Born July 7, 1927 in Wenatchee, Sammy Charles White grew up in a one-room house on Aurora Avenue near Green Lake and attended Lincoln High School, where, as a 6-3 center, he first made a name for himself in basketball.
On March 17, 1945, White led Lincoln to the state championship, scoring 15 points in Lincoln’s 50-38 title-clinching victory over Bellingham at the Washington Athletic Pavilion (now Hec Edmundson Pavilion). White’s performance landed him at the center position on the All-State team, which included a future prominent college basketball coach, Jud Heathcote of South Kitsap.
Also an All-City baseball player, White announced he would attend Washington Aug. 16, 1946.
Before enrolling, White enlisted in the Navy and spent the 1946-47 basketball season playing for the Great Lakes Navy team. White joined the UW varsity a year later and became an immediate starter for coach Hec Edmundson (see Wayback Machine: Ace Coach Hec Edmundson).
White would have played his entire varsity career under Edmundson and his baseball career under Tubby Graves if athletic director Harvey Cassill hadn’t fired Edmundson after the 1947 season and Graves hadn’t retired. Those developments united White with one of the most versatile, if short-tenured, coaches in University of Washington history, and a man largely forgotten now.

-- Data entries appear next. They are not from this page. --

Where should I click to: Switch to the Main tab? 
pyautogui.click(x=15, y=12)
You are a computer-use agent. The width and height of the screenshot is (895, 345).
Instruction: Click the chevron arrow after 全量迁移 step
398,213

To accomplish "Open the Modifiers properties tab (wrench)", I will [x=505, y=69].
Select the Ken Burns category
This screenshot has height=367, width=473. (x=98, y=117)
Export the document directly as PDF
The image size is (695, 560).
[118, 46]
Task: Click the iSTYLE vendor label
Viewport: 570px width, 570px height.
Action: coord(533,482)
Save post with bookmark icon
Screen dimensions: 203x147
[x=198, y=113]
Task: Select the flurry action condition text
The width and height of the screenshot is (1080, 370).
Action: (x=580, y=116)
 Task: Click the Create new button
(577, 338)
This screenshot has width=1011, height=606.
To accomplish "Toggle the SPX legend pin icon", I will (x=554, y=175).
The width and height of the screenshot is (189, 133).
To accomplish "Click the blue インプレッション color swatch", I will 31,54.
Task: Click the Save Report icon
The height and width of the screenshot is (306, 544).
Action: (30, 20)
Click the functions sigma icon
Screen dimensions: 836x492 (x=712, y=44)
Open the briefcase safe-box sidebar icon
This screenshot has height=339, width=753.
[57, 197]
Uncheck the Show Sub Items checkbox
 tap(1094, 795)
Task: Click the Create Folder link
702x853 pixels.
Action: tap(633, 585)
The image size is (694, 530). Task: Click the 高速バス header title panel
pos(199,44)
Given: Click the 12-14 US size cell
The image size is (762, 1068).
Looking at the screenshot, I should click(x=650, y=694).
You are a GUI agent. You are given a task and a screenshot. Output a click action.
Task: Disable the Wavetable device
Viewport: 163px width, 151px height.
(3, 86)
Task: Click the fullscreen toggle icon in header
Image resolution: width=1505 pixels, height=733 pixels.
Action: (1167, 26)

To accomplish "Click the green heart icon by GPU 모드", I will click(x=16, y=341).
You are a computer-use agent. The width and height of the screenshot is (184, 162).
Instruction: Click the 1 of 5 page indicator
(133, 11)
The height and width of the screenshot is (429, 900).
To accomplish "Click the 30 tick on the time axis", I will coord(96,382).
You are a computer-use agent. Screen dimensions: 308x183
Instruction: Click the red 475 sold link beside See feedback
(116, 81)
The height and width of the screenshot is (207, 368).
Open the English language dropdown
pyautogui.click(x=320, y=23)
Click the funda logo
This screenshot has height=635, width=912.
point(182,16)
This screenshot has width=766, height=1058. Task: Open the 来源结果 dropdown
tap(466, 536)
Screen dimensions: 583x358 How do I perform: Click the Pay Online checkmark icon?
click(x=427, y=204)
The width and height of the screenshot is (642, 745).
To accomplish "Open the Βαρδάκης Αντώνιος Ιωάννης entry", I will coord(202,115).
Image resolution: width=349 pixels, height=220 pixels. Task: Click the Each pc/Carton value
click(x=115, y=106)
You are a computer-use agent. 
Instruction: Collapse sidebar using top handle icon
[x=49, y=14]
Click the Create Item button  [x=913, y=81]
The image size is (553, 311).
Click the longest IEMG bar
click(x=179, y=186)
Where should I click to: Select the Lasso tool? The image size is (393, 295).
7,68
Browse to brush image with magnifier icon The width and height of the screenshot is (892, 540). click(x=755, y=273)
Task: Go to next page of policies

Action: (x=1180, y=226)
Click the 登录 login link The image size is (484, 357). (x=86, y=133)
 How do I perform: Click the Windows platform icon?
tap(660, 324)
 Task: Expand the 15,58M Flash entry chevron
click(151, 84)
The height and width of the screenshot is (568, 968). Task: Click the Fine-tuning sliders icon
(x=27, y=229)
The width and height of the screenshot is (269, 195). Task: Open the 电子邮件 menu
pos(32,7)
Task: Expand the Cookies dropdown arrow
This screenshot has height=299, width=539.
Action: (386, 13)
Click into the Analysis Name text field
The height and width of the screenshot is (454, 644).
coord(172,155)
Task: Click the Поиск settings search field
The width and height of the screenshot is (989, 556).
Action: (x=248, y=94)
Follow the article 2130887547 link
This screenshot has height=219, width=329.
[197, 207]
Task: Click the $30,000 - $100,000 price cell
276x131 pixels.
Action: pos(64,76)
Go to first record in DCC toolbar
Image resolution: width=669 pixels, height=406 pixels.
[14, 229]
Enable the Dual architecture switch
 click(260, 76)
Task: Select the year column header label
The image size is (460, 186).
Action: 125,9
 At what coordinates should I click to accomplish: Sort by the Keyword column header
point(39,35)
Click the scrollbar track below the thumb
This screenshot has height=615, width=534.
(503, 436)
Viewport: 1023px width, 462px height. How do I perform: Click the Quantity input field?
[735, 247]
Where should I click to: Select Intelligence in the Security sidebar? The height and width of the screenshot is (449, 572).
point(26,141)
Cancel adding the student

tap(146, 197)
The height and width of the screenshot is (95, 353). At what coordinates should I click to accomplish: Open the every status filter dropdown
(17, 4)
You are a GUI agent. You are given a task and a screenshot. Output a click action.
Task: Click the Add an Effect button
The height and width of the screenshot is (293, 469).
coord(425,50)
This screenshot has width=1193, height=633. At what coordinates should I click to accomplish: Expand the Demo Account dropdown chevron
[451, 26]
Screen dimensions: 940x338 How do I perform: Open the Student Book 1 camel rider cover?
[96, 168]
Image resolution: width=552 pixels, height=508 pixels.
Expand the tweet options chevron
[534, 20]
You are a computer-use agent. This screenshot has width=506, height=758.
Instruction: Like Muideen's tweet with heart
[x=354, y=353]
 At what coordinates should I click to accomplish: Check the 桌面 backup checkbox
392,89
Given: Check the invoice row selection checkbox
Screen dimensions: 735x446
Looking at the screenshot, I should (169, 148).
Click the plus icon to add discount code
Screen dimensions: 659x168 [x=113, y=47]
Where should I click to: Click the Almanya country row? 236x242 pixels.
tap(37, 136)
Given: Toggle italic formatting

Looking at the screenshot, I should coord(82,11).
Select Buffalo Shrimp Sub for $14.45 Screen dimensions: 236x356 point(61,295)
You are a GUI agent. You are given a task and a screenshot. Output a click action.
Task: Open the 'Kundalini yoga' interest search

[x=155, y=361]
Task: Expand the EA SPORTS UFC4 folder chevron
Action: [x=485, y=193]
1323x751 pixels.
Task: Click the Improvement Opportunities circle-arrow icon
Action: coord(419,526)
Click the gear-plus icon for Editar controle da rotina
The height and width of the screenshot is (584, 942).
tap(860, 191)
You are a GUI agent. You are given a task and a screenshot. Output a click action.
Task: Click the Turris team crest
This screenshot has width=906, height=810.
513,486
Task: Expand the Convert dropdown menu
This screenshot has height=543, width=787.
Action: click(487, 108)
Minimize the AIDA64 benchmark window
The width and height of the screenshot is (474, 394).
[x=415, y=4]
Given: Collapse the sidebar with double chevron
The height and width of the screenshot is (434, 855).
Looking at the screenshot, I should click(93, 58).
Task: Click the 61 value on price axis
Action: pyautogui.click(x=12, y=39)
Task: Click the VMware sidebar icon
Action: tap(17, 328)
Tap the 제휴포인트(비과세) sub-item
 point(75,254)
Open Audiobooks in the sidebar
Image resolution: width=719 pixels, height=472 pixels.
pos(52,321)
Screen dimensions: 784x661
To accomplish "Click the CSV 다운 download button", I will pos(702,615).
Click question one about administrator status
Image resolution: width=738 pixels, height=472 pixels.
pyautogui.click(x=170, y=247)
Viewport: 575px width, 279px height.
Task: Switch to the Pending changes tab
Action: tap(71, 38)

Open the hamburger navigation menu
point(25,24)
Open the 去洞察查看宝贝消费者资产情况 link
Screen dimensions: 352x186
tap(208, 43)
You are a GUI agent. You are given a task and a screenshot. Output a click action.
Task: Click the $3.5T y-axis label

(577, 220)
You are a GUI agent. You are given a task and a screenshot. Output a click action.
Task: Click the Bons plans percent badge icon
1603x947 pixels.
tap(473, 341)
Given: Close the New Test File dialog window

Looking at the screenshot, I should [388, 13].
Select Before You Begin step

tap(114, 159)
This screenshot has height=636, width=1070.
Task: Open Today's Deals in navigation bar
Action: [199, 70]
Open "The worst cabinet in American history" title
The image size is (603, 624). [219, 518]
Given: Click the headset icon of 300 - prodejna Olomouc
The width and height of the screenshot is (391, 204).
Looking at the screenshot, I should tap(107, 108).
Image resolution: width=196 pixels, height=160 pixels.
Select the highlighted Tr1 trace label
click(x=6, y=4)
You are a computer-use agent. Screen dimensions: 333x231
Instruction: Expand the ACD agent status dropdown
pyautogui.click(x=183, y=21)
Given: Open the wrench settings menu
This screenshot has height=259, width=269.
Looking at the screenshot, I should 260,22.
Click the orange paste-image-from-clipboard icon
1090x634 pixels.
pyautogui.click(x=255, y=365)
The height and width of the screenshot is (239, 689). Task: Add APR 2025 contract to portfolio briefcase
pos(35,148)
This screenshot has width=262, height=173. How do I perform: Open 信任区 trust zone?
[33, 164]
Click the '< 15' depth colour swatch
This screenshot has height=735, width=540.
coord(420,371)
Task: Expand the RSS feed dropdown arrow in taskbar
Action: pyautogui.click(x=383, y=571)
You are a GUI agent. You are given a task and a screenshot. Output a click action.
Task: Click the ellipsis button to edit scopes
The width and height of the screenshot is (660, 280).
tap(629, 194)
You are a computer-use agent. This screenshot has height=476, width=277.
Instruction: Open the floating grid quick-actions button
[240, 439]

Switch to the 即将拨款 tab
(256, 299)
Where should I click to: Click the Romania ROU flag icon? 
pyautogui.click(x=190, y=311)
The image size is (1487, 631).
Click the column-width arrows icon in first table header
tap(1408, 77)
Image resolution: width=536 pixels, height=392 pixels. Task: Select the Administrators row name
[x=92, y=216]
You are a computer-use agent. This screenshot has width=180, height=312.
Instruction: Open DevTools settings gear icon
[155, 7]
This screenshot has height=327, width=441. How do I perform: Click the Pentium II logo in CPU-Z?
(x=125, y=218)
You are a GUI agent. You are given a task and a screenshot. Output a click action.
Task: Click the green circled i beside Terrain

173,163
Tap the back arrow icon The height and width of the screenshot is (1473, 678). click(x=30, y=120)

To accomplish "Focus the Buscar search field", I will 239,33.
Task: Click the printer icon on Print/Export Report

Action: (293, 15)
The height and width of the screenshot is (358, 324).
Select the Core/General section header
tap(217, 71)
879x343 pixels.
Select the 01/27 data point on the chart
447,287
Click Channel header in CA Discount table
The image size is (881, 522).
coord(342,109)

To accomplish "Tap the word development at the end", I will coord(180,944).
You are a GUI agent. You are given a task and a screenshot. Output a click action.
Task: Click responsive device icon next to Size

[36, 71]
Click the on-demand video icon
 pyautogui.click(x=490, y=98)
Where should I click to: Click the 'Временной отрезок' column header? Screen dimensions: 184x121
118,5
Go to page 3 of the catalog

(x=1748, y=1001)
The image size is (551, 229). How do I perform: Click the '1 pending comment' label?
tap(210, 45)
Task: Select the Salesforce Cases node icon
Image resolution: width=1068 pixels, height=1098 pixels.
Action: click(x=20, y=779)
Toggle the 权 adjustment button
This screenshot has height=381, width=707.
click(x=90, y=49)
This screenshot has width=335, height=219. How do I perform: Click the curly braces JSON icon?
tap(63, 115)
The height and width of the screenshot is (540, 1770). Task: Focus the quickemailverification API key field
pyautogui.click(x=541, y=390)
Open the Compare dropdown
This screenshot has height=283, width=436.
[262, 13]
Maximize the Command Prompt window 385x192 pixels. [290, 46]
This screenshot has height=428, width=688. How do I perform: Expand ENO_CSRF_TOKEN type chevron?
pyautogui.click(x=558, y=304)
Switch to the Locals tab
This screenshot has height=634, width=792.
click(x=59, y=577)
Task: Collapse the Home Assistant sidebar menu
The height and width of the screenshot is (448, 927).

The Art McLarney saga started in the mid-1920s when he starred in football, basketball and baseball at Port Townsend High. Born Dec. 20, 1908 in Fort Worden, WA., to Irish-American immigrants Edward and Margaret McLarney, Art enrolled at Washington State in 1930 and became a two-time letter winner in both basketball and baseball.
During the 1931 baseball season, McLarney batted .320 and earned all-conference honors, and during the 1931-32 basketball season made the PCC all-star second team.
The New York Giants became so enamored with McLarney as a collegian that in early 1932 they signed him off the WSU campus, hoping he could hold down a roster spot that came available when future Hall of Famer Travis Jackson suffered a season-ending injury.
When McLarney signed with the Giants, the Associated Press wrote that McLarney was a “sensational shortstop, a brilliant fielder and a consistent hitter.” But in the nine games the Giants allotted him, McLarney never got much of a chance to prove it.
He hit .130 and in 1933 found himself with the Class A Williamsport Grays of the New York-Penn League. McLarney never received another major league shot, a common occurrence in an era when the majors had just 16 teams.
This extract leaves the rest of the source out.